Word and element location data:
<<<<
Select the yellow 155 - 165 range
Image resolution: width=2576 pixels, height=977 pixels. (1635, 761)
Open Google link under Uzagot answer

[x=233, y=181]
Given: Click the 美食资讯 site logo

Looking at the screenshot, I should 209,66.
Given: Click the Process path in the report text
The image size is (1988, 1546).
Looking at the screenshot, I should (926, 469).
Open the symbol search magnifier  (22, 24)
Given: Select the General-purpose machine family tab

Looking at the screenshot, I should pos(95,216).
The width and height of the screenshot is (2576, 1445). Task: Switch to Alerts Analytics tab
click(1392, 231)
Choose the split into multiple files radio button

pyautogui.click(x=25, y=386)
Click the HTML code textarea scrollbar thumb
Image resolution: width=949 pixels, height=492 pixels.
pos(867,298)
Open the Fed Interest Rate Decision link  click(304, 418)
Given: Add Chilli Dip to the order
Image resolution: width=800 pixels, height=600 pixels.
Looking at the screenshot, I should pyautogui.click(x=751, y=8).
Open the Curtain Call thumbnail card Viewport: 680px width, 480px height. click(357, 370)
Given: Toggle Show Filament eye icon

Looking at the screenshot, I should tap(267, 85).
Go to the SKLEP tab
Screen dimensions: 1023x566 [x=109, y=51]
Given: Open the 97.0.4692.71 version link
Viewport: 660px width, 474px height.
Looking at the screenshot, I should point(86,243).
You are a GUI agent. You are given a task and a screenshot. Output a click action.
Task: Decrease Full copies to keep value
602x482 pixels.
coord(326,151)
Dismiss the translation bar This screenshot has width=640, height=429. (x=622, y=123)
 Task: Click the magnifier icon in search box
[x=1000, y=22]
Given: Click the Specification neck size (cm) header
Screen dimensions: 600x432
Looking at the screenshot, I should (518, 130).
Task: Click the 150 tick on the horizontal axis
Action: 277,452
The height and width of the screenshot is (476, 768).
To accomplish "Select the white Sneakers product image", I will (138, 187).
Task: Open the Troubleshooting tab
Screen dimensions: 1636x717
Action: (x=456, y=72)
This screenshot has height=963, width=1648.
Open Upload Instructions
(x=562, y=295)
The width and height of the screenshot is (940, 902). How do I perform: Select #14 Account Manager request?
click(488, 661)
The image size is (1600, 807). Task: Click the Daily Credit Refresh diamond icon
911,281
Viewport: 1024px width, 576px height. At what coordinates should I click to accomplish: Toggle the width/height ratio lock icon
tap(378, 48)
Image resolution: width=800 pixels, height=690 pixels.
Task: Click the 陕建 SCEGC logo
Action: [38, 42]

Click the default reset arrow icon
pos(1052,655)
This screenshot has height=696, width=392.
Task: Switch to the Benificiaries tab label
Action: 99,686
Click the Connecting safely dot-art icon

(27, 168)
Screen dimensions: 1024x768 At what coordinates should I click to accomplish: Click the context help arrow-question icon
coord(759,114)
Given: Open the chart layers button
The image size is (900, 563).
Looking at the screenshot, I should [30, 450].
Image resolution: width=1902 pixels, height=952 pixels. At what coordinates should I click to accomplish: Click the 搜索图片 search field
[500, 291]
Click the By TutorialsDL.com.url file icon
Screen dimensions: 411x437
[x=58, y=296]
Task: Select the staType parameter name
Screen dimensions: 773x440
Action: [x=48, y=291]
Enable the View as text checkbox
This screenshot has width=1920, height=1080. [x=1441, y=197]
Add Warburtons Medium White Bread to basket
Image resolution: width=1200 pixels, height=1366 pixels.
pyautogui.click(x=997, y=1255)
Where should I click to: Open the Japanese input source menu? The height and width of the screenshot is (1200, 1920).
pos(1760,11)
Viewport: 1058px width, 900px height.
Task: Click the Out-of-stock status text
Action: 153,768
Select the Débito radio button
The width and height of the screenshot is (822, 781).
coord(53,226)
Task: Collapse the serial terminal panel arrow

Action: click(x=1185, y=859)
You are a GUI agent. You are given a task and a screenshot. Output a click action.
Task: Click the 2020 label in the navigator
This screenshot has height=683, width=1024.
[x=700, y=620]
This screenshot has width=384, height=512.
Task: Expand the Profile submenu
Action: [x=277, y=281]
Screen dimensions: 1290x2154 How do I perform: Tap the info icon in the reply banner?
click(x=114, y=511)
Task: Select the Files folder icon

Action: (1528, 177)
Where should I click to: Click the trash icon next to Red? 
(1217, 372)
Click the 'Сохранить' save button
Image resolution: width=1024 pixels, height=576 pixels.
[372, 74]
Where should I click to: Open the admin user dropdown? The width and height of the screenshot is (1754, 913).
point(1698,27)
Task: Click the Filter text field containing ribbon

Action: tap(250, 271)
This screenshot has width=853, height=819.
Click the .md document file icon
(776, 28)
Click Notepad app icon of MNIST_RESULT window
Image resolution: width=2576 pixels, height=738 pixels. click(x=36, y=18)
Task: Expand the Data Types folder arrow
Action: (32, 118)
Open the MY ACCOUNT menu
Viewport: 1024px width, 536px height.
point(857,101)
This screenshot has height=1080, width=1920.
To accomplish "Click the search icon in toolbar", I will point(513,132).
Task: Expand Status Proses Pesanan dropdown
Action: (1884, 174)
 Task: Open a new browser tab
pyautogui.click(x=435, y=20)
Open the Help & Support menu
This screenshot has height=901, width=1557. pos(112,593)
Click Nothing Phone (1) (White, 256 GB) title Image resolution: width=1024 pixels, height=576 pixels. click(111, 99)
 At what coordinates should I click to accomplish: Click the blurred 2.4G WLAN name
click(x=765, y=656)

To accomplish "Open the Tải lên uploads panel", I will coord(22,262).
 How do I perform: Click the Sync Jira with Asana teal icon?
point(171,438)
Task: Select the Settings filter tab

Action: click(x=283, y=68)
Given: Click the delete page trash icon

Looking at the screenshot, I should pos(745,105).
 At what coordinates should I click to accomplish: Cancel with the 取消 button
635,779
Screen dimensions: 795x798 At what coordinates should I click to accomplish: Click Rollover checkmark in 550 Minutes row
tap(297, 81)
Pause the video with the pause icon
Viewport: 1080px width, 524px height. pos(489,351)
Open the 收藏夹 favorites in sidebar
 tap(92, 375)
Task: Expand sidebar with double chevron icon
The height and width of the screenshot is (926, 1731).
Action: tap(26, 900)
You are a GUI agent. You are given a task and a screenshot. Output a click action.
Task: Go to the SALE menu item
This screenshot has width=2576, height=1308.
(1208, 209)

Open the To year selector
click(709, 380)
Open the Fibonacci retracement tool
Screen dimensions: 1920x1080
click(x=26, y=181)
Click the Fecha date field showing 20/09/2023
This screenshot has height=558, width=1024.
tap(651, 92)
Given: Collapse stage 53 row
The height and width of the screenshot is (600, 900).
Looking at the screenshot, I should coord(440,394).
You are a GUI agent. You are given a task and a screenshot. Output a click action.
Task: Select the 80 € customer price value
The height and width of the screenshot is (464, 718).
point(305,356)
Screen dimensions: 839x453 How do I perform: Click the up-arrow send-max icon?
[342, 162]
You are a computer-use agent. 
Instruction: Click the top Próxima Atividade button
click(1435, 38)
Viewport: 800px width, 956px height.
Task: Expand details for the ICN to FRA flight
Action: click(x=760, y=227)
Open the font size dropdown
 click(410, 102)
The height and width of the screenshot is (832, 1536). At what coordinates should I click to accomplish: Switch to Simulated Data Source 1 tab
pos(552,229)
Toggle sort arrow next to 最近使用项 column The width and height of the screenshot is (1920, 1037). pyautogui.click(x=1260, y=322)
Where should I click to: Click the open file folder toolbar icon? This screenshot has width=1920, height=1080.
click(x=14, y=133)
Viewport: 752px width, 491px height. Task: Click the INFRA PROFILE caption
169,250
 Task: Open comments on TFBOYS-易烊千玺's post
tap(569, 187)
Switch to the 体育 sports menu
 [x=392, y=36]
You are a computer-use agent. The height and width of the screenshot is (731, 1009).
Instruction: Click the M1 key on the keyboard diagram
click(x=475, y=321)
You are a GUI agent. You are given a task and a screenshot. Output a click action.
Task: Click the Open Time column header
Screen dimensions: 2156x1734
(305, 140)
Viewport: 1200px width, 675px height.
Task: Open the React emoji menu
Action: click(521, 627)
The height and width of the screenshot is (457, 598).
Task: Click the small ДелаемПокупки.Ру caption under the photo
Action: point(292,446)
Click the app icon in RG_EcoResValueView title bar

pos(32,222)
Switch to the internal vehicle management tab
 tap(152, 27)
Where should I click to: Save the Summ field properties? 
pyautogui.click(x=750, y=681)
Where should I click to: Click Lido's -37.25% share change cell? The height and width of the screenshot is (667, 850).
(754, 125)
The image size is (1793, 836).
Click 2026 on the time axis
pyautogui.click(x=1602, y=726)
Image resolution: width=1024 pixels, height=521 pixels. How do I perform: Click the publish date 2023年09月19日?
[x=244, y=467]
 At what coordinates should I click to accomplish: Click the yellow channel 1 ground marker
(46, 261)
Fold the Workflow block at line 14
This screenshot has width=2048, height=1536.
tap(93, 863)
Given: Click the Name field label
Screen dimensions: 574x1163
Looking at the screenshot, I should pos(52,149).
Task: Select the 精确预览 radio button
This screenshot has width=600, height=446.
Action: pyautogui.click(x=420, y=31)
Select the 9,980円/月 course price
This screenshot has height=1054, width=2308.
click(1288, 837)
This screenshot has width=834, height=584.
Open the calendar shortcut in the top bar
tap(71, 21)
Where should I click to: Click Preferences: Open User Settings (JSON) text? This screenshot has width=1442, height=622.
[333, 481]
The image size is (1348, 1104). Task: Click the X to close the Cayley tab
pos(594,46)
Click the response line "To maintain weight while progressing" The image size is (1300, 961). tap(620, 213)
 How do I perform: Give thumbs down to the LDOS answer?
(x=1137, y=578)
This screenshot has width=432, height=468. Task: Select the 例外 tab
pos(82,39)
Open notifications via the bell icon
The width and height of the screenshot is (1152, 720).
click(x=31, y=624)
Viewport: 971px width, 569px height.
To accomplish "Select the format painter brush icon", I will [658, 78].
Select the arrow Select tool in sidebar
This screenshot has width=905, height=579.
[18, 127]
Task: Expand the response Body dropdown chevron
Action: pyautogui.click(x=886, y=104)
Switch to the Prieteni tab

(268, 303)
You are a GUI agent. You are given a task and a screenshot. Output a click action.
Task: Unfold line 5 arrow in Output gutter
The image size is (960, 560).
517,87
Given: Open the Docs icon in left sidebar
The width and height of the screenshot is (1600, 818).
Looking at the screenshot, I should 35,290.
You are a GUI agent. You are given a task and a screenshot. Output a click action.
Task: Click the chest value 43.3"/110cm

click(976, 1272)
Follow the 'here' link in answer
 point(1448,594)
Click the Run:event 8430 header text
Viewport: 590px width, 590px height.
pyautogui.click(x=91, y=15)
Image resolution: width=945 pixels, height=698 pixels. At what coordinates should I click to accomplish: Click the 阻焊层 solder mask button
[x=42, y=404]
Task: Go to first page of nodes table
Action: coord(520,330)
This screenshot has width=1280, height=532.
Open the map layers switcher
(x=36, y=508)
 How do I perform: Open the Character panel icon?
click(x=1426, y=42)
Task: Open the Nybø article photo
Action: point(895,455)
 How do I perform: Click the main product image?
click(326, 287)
>>>>
## TASK PROMPT
Copy out the data lines verbatim, from the line containing "Given: Open the 97.0.4692.71 version link" down to the line containing "Action: (x=456, y=72)", with both of those lines included.

## EXERCISE SOLUTION
Given: Open the 97.0.4692.71 version link
Viewport: 660px width, 474px height.
Looking at the screenshot, I should point(86,243).
You are a GUI agent. You are given a task and a screenshot. Output a click action.
Task: Decrease Full copies to keep value
602x482 pixels.
coord(326,151)
Dismiss the translation bar This screenshot has width=640, height=429. (x=622, y=123)
 Task: Click the magnifier icon in search box
[x=1000, y=22]
Given: Click the Specification neck size (cm) header
Screen dimensions: 600x432
Looking at the screenshot, I should (518, 130).
Task: Click the 150 tick on the horizontal axis
Action: 277,452
The height and width of the screenshot is (476, 768).
To accomplish "Select the white Sneakers product image", I will (138, 187).
Task: Open the Troubleshooting tab
Screen dimensions: 1636x717
Action: (x=456, y=72)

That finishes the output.